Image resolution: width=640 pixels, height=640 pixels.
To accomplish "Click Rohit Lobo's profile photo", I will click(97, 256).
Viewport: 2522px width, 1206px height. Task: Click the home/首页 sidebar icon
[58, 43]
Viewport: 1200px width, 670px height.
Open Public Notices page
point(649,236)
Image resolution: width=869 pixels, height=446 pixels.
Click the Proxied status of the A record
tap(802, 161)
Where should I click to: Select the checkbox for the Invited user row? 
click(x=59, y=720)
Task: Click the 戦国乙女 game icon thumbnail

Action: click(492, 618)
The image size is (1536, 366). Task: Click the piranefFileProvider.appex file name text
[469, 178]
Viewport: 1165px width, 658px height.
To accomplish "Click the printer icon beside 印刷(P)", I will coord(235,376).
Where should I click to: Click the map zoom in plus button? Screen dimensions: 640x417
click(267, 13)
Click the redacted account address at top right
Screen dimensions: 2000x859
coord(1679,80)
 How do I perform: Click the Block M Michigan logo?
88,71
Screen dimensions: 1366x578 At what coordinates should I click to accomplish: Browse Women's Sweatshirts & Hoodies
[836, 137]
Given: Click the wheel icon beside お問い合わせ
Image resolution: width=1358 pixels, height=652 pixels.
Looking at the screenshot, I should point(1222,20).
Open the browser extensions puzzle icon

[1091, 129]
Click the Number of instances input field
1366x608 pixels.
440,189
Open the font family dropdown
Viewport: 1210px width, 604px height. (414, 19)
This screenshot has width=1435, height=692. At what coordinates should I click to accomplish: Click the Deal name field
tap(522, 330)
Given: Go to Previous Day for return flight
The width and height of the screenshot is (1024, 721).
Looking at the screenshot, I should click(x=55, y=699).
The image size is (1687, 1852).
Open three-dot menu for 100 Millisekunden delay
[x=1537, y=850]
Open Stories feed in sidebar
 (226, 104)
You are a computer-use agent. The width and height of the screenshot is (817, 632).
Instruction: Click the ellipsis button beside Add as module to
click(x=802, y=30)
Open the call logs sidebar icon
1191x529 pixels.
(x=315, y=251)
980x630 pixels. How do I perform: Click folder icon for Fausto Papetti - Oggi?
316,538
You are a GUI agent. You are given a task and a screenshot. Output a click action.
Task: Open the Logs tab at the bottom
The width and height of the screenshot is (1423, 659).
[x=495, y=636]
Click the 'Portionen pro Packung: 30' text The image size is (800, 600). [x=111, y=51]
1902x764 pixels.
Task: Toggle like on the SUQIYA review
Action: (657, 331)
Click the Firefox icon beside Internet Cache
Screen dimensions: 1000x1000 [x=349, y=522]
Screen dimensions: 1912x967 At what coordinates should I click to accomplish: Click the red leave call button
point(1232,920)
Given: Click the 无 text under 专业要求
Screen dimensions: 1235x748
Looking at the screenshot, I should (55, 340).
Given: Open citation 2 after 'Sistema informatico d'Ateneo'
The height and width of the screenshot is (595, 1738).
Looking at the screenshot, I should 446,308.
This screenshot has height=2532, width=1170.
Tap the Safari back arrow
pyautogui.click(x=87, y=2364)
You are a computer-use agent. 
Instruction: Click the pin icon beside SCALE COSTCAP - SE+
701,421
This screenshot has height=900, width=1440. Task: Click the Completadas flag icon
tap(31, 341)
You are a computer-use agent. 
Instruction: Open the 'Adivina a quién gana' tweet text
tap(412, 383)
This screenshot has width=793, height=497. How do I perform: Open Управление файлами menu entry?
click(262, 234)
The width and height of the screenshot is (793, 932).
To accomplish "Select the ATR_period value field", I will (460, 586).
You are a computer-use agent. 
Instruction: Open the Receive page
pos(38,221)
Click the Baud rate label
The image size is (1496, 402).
= = = =
Your task is to repeat every entry above exactly.

Image resolution: width=640 pixels, height=640 pixels.
To accomplish "Click Rohit Lobo's profile photo", I will click(97, 256).
Viewport: 2522px width, 1206px height. Task: Click the home/首页 sidebar icon
[58, 43]
Viewport: 1200px width, 670px height.
Open Public Notices page
point(649,236)
Image resolution: width=869 pixels, height=446 pixels.
Click the Proxied status of the A record
tap(802, 161)
Where should I click to: Select the checkbox for the Invited user row? 
click(x=59, y=720)
Task: Click the 戦国乙女 game icon thumbnail

Action: click(492, 618)
The image size is (1536, 366). Task: Click the piranefFileProvider.appex file name text
[469, 178]
Viewport: 1165px width, 658px height.
To accomplish "Click the printer icon beside 印刷(P)", I will coord(235,376).
Where should I click to: Click the map zoom in plus button? Screen dimensions: 640x417
click(267, 13)
Click the redacted account address at top right
Screen dimensions: 2000x859
coord(1679,80)
 How do I perform: Click the Block M Michigan logo?
88,71
Screen dimensions: 1366x578 At what coordinates should I click to accomplish: Browse Women's Sweatshirts & Hoodies
[836, 137]
Given: Click the wheel icon beside お問い合わせ
Image resolution: width=1358 pixels, height=652 pixels.
Looking at the screenshot, I should point(1222,20).
Open the browser extensions puzzle icon

[1091, 129]
Click the Number of instances input field
1366x608 pixels.
440,189
Open the font family dropdown
Viewport: 1210px width, 604px height. (414, 19)
This screenshot has width=1435, height=692. At what coordinates should I click to accomplish: Click the Deal name field
tap(522, 330)
Given: Go to Previous Day for return flight
The width and height of the screenshot is (1024, 721).
Looking at the screenshot, I should click(x=55, y=699).
The image size is (1687, 1852).
Open three-dot menu for 100 Millisekunden delay
[x=1537, y=850]
Open Stories feed in sidebar
 (226, 104)
You are a computer-use agent. The width and height of the screenshot is (817, 632).
Instruction: Click the ellipsis button beside Add as module to
click(x=802, y=30)
Open the call logs sidebar icon
1191x529 pixels.
(x=315, y=251)
980x630 pixels. How do I perform: Click folder icon for Fausto Papetti - Oggi?
316,538
You are a GUI agent. You are given a task and a screenshot. Output a click action.
Task: Open the Logs tab at the bottom
The width and height of the screenshot is (1423, 659).
[x=495, y=636]
Click the 'Portionen pro Packung: 30' text The image size is (800, 600). [x=111, y=51]
1902x764 pixels.
Task: Toggle like on the SUQIYA review
Action: (657, 331)
Click the Firefox icon beside Internet Cache
Screen dimensions: 1000x1000 [x=349, y=522]
Screen dimensions: 1912x967 At what coordinates should I click to accomplish: Click the red leave call button
point(1232,920)
Given: Click the 无 text under 专业要求
Screen dimensions: 1235x748
Looking at the screenshot, I should (55, 340).
Given: Open citation 2 after 'Sistema informatico d'Ateneo'
The height and width of the screenshot is (595, 1738).
Looking at the screenshot, I should 446,308.
This screenshot has height=2532, width=1170.
Tap the Safari back arrow
pyautogui.click(x=87, y=2364)
You are a computer-use agent. 
Instruction: Click the pin icon beside SCALE COSTCAP - SE+
701,421
This screenshot has height=900, width=1440. Task: Click the Completadas flag icon
tap(31, 341)
You are a computer-use agent. 
Instruction: Open the 'Adivina a quién gana' tweet text
tap(412, 383)
This screenshot has width=793, height=497. How do I perform: Open Управление файлами menu entry?
click(262, 234)
The width and height of the screenshot is (793, 932).
To accomplish "Select the ATR_period value field", I will (460, 586).
You are a computer-use agent. 
Instruction: Open the Receive page
pos(38,221)
Click the Baud rate label
The image size is (1496, 402).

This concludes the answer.